Entries on where items appear
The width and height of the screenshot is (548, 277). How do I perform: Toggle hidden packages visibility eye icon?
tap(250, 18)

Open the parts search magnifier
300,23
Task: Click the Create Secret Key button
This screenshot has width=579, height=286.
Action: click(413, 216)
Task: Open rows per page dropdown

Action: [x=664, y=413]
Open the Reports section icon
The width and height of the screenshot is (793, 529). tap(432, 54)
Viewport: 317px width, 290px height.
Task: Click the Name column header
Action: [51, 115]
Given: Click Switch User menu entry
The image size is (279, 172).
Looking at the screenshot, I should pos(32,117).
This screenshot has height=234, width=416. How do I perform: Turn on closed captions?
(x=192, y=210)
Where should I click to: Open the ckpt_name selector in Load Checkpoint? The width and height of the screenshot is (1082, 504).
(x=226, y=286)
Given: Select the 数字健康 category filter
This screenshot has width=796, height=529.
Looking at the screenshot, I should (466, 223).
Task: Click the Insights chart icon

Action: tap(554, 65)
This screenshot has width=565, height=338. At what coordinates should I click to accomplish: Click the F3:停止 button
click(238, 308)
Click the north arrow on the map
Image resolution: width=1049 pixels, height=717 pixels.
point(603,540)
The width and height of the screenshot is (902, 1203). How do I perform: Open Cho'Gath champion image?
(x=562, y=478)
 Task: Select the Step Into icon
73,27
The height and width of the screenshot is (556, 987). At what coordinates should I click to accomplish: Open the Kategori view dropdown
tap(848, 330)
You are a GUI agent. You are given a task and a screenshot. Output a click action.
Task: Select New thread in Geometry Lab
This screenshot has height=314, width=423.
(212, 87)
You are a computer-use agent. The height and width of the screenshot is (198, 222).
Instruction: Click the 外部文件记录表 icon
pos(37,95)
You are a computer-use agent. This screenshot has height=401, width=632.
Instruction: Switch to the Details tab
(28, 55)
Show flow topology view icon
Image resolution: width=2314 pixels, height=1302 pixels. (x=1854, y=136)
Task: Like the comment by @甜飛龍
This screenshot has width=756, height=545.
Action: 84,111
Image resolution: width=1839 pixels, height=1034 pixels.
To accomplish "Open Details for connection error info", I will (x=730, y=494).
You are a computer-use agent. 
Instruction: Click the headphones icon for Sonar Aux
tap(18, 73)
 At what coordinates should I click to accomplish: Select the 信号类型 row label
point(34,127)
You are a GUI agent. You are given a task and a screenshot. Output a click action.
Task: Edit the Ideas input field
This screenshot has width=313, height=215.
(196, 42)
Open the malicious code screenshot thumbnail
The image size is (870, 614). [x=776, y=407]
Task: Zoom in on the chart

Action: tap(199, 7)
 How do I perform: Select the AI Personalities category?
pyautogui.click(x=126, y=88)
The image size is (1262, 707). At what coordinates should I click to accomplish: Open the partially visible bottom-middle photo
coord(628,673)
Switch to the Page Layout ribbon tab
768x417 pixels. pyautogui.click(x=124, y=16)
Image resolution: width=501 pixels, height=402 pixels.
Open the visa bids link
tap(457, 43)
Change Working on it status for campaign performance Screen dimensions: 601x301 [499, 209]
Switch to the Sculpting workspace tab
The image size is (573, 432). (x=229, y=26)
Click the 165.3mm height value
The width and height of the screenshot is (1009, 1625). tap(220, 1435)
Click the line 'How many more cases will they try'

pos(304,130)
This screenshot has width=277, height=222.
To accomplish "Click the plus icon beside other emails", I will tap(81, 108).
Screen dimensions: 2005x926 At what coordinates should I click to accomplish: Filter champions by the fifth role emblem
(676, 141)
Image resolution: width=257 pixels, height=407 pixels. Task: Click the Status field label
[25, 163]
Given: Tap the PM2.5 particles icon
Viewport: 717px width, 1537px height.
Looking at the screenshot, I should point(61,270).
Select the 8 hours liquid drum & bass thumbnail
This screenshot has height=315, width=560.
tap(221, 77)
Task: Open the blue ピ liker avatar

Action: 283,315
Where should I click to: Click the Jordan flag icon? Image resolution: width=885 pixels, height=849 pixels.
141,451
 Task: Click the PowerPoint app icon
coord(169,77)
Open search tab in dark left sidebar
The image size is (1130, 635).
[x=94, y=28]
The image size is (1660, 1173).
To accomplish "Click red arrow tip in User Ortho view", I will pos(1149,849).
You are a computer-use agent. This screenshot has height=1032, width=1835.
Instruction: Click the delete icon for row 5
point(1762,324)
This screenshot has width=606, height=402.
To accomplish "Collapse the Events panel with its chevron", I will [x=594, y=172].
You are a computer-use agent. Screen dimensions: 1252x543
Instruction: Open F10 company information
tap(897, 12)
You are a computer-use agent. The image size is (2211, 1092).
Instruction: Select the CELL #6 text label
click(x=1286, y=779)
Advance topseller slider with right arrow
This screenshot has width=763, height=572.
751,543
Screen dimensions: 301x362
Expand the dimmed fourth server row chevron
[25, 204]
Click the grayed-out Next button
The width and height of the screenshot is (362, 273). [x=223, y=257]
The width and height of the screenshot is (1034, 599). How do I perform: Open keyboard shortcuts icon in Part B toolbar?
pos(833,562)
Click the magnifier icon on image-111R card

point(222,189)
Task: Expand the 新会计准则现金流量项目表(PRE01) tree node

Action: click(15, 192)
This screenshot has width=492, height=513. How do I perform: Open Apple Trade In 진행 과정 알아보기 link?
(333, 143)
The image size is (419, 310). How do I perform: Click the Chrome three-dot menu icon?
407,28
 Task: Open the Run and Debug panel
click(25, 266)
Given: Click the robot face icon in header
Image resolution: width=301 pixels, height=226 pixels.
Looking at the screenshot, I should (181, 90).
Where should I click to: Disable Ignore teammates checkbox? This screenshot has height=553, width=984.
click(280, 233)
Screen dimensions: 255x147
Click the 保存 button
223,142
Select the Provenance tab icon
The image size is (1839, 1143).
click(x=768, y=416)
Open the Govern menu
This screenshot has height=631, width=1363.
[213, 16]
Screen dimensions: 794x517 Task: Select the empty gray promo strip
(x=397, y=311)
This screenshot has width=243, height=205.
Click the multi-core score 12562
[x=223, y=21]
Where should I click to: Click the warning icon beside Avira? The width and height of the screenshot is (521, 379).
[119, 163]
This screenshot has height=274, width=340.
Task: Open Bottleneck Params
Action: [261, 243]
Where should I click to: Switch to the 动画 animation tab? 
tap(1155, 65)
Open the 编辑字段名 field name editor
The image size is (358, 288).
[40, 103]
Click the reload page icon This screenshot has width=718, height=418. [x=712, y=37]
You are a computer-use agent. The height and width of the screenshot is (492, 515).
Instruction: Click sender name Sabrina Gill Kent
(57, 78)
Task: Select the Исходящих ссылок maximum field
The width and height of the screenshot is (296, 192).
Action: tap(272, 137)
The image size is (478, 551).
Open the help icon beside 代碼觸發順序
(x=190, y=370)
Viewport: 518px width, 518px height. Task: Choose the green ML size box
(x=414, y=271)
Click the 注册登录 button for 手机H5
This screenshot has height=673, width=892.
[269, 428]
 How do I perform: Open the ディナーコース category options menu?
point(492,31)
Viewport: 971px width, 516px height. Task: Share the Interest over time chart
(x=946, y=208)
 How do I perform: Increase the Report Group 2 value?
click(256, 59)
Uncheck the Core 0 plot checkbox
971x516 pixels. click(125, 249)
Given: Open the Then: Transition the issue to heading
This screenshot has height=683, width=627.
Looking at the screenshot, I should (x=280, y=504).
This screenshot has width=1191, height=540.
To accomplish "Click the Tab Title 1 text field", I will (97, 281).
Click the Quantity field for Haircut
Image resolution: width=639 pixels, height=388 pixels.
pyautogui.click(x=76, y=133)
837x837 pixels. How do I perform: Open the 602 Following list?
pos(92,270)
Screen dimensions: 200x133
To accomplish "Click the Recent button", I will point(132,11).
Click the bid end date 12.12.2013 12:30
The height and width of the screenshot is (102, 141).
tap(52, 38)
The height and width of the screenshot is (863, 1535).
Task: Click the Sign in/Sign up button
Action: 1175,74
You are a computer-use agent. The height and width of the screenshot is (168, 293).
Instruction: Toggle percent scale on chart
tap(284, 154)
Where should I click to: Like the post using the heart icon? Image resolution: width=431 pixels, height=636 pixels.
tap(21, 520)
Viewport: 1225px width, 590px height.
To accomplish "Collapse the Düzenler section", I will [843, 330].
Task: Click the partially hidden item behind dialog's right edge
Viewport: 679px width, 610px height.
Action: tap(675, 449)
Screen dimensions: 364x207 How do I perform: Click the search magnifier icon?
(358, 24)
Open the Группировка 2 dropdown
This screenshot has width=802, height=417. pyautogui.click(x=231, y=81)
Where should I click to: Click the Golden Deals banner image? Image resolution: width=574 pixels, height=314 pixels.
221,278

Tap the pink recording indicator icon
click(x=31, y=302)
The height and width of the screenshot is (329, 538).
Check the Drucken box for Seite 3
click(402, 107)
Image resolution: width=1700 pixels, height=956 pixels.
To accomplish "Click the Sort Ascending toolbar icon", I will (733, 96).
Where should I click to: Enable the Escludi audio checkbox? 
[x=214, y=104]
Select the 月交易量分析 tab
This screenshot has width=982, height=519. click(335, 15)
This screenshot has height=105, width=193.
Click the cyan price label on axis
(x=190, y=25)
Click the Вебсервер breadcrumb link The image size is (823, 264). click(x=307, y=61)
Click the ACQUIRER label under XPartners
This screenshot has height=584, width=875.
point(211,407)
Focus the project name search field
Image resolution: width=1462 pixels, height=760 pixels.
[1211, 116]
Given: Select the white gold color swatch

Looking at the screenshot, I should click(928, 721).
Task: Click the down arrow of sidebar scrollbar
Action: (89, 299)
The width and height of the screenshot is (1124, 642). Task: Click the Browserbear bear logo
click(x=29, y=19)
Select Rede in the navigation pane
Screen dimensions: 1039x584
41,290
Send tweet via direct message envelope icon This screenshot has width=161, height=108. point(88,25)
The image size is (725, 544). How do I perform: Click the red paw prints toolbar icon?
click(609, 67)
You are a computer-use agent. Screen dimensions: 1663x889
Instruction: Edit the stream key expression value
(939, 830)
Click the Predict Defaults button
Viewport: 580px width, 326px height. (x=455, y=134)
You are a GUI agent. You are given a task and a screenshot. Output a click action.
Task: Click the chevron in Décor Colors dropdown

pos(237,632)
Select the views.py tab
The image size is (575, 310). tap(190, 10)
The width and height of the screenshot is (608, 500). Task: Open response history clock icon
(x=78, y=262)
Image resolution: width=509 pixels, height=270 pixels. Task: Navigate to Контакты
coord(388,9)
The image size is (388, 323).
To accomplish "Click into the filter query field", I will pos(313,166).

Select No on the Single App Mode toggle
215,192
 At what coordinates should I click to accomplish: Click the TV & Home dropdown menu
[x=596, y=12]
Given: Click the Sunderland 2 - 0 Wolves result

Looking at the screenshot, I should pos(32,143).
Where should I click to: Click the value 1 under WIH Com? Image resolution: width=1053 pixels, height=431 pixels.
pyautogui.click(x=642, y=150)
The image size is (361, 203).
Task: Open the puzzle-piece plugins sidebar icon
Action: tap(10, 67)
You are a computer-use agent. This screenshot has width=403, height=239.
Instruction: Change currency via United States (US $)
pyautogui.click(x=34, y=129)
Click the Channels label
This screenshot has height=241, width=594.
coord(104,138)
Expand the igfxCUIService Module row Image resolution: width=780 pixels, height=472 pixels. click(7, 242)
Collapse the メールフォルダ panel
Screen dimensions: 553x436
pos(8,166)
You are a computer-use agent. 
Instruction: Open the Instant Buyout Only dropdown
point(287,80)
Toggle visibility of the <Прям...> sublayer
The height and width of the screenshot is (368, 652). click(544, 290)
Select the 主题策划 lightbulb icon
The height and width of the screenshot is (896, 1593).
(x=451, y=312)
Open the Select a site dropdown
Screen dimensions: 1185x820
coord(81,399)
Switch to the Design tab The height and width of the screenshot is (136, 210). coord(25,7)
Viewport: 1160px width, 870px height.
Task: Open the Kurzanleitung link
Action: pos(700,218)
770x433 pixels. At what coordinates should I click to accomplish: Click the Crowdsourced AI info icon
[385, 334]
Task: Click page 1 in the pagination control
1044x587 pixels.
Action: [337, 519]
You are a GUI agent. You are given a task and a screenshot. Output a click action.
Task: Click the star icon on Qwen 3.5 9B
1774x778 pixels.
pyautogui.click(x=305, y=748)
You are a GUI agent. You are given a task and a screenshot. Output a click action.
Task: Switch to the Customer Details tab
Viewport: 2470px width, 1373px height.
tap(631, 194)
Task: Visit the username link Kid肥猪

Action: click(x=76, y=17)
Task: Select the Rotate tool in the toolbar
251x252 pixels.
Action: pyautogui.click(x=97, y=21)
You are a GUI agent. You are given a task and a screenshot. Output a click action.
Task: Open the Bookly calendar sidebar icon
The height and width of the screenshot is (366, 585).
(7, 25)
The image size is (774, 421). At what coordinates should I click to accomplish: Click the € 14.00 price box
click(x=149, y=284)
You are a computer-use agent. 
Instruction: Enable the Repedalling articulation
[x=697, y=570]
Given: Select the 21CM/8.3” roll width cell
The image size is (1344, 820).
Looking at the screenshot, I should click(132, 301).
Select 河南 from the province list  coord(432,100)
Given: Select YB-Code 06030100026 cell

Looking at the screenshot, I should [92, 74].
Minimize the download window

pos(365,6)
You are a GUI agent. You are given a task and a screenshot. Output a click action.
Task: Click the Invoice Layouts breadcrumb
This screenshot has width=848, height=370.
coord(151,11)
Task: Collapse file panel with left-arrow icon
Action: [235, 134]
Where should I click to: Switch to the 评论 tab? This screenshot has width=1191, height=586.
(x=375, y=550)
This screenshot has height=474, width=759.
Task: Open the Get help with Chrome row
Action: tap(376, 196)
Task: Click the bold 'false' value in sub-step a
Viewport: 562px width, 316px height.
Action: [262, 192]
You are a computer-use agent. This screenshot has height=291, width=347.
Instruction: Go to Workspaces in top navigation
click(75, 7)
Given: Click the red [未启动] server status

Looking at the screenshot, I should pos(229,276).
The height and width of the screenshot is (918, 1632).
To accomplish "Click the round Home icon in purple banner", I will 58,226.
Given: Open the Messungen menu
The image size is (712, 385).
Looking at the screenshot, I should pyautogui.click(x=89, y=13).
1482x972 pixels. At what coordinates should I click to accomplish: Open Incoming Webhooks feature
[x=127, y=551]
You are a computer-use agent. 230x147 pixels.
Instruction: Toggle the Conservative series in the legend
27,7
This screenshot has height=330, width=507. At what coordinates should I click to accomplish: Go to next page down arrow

Exercise: Extract the lines verbatim, starting with the line containing "The width and height of the screenshot is (1124, 642)." and ending with the line containing "Send tweet via", with both of those lines included.

Exercise response:
The width and height of the screenshot is (1124, 642). Task: Click the Browserbear bear logo
click(x=29, y=19)
Select Rede in the navigation pane
Screen dimensions: 1039x584
41,290
Send tweet via direct message envelope icon This screenshot has width=161, height=108. point(88,25)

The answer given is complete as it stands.